For homebuilders like M/I Homes, the Price-to-Book (P/B) ratio is particularly insightful because the company's value is heavily tied to its tangible assets, such as land and homes under construction. MHO's P/B ratio is 1.09, meaning the stock is trading just above its net asset value as stated on its balance sheet. This is a historically low valuation for the company, whose 5-year average P/B has been higher. A P/B ratio close to 1.0 often suggests a limited downside from an asset perspective. Compared to peers like D.R. Horton (1.92) and PulteGroup (1.86), MHO's P/B ratio appears quite low.
M/I Homes does not currently pay a dividend, which is common for homebuilders who often prioritize reinvesting capital into new land and development projects. However, the company does have a share repurchase program.

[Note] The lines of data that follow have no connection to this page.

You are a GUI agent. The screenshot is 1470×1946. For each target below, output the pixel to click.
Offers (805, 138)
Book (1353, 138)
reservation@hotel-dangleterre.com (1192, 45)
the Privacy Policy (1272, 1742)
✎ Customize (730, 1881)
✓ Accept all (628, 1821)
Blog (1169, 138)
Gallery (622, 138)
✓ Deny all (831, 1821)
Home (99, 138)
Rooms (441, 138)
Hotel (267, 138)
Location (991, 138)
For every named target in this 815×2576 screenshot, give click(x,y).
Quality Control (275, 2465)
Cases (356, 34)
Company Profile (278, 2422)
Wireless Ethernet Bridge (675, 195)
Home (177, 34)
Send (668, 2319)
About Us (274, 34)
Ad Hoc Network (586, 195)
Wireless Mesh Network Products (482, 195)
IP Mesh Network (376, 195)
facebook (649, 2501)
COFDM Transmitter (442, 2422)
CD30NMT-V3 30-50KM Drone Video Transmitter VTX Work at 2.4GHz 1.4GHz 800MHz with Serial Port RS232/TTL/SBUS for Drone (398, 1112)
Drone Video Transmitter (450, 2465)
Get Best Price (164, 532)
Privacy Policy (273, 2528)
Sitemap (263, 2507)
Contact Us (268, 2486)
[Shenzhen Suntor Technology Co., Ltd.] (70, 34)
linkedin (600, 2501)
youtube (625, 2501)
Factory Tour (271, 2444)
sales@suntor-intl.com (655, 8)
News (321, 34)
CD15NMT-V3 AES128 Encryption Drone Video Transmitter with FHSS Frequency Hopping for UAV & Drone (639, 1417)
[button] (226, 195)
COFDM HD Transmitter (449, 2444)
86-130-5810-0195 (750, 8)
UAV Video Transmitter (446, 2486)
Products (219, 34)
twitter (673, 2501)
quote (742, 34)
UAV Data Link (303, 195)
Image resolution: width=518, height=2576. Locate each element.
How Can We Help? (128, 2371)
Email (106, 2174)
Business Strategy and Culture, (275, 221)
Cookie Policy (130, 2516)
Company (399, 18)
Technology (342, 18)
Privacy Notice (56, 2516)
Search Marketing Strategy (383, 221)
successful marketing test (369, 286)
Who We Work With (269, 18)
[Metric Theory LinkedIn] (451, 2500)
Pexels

In early 2025, M/I Homes announced a new $250 million stock buyback plan, signaling management's belief that the shares are undervalued. The impact of these buybacks can be seen in the reduction of shares outstanding by 3.68% in one year, which helps to increase earnings per share. In conclusion, a triangulation of these methods suggests a fair value range of $150–$165. The asset-based (P/B) and earnings-based (P/E) approaches are weighted most heavily due to their direct applicability to the homebuilding industry. The current market price offers a notable discount to this estimated intrinsic value.